##### STUDY TEXT #####
The Urban Defibrillator Project attempts to use the metaphor of medical defibrillation to encounter issues of urban dilapidation and encourage discourse on the relationship of the human body to the body of a community. Often in urban environments issues of high crime, poverty, drug abuse, unemployment, and dilapidation are countered with large-scale studies, surface beautification projects, and crackdowns on so-called unpopular social elements. Often still, these environments are looked at without accounting for a specific traumatic past.
The trauma associated with so-called ‘blighted urban communities’ is not dissimilar from trauma that a body in physical / social / emotional distress experiences. When a human body suffers particular cardiac trauma a defibrillator is used, not, as often mistaken, to ‘jump start the heart’ but rather to remove all existing ‘irregular electro-rhythm’ in order for the heart to resume its own ‘regular electro-rhythm’.
#####
**STUDY QUESTIONS**
[1] In the Urban Defibrillator Project text, what is a defibrillator used for when a human body suffers cardiac trauma?
[2] Please carry on the Urban Defibrillator Project text from its last sentence.
##### DATASET RECORDS #####
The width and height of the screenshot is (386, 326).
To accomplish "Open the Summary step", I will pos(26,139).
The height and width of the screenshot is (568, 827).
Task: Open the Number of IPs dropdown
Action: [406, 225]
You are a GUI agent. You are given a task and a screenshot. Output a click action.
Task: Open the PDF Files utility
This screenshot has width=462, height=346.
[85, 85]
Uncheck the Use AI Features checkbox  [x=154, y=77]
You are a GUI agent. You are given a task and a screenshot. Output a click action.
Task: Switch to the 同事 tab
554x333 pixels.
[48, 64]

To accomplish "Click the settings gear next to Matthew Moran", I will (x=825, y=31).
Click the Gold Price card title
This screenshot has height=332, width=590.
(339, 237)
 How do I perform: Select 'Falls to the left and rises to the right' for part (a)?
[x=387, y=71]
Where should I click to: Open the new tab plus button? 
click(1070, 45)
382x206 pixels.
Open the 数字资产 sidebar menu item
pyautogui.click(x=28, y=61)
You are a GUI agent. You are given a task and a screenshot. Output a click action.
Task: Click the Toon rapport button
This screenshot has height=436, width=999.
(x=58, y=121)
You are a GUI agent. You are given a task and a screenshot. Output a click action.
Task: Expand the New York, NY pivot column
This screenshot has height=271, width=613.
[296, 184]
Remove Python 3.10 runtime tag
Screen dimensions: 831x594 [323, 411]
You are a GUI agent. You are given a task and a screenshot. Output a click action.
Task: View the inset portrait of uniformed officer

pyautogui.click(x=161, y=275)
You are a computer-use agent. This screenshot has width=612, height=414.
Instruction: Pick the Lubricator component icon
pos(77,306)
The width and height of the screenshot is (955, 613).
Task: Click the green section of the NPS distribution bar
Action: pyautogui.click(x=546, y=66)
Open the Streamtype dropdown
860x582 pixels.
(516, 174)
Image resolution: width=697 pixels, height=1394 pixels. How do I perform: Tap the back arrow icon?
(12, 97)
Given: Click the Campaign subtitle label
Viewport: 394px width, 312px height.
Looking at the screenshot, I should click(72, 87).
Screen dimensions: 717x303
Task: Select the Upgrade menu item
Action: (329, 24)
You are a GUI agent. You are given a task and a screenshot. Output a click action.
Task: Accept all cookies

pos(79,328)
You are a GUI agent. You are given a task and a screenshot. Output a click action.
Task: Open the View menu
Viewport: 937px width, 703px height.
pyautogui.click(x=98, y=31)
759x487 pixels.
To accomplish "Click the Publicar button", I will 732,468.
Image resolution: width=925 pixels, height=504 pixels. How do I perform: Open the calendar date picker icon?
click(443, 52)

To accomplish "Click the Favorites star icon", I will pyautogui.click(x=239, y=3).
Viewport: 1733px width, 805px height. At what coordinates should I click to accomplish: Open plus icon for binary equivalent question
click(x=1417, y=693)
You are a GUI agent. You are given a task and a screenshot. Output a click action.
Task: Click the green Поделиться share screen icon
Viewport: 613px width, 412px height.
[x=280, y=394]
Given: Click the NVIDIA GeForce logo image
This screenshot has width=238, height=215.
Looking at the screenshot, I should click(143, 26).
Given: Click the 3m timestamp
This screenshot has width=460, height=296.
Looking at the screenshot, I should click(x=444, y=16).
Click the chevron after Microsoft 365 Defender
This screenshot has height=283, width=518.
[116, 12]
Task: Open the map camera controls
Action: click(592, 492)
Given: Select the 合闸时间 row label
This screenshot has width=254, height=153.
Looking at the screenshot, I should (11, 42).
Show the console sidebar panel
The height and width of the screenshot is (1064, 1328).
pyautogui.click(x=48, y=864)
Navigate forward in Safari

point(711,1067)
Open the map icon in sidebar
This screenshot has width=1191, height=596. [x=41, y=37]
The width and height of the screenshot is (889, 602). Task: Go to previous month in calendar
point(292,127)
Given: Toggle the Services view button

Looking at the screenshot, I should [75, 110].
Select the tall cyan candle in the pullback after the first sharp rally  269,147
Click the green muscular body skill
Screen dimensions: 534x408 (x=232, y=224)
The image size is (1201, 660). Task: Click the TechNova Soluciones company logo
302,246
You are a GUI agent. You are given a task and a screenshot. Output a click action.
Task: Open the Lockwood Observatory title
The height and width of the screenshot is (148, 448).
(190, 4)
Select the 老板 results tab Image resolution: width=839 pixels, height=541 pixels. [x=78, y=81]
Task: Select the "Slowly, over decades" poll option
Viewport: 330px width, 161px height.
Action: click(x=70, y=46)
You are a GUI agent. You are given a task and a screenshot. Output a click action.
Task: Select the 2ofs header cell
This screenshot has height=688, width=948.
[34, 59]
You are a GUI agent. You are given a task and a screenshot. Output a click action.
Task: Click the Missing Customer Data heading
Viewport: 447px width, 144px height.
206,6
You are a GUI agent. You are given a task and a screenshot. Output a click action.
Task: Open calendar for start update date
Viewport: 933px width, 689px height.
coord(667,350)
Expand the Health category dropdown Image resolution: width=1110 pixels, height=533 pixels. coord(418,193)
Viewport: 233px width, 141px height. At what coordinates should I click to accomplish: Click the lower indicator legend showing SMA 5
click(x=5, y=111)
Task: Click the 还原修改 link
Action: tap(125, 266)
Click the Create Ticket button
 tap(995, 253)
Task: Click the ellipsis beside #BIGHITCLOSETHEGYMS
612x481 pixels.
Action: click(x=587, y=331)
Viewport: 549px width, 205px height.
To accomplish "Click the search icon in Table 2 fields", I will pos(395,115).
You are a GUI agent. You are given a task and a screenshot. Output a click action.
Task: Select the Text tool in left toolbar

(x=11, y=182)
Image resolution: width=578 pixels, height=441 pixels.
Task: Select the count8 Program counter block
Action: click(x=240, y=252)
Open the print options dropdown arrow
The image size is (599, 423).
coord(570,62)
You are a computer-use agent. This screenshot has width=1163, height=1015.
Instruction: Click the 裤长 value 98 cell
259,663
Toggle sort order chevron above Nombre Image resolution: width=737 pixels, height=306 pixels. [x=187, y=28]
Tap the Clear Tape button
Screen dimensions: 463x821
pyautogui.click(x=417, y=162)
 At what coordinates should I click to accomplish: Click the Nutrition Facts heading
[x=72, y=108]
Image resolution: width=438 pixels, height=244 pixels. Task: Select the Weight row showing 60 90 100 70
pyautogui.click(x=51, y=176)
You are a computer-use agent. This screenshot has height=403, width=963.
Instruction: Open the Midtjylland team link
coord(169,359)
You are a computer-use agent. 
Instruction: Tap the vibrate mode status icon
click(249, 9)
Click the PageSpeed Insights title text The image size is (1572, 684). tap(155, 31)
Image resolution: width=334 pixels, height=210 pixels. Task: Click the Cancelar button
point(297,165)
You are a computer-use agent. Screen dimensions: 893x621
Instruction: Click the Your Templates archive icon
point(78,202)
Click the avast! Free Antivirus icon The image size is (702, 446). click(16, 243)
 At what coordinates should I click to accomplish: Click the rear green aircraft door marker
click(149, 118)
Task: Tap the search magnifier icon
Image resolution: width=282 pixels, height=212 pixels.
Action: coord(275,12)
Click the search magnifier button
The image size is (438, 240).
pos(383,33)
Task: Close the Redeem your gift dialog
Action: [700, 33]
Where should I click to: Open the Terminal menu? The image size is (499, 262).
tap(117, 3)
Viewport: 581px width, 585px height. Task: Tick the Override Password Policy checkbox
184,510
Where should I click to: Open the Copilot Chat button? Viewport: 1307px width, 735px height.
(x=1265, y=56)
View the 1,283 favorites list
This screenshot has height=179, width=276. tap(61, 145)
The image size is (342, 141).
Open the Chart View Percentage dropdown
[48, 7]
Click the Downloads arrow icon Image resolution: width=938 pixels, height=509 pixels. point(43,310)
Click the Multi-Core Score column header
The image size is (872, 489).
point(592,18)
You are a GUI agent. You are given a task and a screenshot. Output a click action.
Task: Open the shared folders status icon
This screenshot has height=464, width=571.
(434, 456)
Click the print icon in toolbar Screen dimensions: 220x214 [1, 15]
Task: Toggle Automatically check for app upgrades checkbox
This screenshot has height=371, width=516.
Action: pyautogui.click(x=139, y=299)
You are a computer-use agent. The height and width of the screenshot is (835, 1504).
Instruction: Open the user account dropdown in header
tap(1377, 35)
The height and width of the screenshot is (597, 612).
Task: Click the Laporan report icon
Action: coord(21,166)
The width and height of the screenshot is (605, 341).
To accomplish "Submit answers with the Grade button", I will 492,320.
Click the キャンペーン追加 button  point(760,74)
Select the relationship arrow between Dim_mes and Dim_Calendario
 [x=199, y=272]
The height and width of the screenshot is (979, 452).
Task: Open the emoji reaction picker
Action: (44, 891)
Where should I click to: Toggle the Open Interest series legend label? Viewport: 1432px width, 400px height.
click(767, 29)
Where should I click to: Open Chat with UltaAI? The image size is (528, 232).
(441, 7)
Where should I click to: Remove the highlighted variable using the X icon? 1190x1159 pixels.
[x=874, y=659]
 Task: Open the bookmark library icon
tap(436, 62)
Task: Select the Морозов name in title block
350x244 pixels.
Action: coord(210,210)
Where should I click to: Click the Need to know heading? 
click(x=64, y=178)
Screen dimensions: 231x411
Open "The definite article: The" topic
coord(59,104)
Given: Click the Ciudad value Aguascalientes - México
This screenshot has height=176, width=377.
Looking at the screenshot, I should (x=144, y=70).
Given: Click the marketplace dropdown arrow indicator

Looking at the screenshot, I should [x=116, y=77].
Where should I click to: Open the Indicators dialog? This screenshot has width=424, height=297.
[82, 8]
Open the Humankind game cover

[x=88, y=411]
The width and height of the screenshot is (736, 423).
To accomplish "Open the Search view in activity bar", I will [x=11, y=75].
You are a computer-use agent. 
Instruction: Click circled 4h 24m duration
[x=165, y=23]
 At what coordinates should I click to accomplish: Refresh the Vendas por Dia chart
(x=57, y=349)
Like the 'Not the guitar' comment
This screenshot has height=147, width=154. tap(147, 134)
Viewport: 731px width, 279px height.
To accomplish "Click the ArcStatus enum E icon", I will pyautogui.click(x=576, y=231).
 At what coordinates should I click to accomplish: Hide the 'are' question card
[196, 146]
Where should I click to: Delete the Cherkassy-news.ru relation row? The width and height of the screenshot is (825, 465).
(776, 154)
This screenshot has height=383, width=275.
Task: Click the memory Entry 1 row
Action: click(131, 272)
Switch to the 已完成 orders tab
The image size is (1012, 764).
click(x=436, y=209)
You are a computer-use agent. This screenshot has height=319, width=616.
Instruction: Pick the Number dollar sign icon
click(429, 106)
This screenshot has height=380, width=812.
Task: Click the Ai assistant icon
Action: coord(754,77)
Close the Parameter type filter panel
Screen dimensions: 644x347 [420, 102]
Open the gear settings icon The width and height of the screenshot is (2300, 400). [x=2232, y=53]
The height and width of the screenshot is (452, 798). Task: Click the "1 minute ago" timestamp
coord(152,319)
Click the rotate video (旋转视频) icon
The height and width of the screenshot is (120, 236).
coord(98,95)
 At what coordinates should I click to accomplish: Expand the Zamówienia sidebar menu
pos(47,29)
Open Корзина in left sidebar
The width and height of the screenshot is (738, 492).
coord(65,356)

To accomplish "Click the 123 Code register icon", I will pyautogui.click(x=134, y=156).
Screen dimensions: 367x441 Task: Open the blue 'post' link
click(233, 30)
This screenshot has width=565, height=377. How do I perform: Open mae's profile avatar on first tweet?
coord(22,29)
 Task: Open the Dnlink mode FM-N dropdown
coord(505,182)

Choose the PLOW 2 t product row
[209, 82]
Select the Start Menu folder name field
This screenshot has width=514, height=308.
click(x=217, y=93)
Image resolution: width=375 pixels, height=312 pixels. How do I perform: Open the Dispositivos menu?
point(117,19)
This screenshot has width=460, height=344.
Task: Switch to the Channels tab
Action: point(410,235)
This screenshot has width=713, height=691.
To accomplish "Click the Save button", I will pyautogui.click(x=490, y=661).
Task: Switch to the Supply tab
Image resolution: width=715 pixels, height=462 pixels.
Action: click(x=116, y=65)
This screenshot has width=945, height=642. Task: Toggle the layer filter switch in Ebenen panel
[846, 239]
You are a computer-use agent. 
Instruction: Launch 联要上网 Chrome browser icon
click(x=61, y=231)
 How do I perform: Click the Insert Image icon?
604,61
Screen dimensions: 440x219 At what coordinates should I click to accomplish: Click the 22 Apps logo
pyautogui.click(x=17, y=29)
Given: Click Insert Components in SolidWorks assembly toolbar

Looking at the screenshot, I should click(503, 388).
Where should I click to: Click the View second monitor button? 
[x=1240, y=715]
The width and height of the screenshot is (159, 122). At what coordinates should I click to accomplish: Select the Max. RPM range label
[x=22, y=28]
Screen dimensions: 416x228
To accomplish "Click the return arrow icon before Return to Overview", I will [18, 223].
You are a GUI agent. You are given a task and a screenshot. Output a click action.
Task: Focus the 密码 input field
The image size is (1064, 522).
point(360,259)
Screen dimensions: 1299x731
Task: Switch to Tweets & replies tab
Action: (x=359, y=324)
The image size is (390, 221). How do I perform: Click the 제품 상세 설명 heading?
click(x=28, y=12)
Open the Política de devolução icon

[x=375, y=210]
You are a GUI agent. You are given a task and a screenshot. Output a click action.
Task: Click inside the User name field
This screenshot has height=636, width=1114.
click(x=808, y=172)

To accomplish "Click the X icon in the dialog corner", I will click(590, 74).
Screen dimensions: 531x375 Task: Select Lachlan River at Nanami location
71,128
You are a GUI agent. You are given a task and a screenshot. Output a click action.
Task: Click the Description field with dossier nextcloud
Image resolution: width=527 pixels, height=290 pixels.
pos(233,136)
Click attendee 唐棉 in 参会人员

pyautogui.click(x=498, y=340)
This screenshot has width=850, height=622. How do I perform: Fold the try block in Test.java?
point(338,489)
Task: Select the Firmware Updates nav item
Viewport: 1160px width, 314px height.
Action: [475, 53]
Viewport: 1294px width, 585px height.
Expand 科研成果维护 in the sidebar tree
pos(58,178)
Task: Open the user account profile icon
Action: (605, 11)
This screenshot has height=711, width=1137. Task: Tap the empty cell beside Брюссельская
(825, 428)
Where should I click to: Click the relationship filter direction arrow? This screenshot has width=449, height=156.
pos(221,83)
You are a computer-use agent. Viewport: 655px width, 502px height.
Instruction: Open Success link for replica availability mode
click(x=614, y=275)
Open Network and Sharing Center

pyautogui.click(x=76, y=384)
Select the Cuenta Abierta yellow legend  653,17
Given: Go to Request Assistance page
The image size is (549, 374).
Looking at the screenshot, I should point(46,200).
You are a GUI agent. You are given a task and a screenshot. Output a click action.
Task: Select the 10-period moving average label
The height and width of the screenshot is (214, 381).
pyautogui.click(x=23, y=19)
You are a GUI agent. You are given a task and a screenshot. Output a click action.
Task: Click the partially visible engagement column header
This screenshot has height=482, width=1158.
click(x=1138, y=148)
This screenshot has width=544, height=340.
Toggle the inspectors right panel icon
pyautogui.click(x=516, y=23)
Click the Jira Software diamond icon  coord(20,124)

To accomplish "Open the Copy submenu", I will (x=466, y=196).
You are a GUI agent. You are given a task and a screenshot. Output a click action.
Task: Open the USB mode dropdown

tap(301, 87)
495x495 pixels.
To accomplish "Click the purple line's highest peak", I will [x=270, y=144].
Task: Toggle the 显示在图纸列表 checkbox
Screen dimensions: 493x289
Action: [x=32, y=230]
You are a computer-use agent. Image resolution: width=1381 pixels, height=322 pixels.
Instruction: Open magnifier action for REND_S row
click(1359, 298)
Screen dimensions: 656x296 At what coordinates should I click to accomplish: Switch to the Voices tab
#####
**ANSWERS FOR THE EXERCISE**
[1] It removes all existing irregular electro-rhythm so that the heart can resume its own regular electro-rhythm.

[2]
Using this metaphor the Urban Defibrillator Project attempts to find out how a particular catalytic and dramatic action, equivalent to that of medical defibrillation can allow for a community to resume its own ‘normal’ activity. In order to proceed with this project questions need to be both asked and answered collectively by the community in question. These questions include: Where is the heart of a community? What are the ‘irregular rhythms’ that exist? What course of treatment has been given so far and why has it not worked? What type of mechanism will need to be deployed for this action? What will the duration of this action be? Who in the community is the equivalent of the doctor in applying this action? Is it an action of one or of many?
The successful implementation of the Urban Defibrillator Project will rely on the participation of members of this community as well as trauma specialists, medical personnel, social workers, artists, urban planners, municipal workers, and students to form and implement what particular defibrillative action could take place.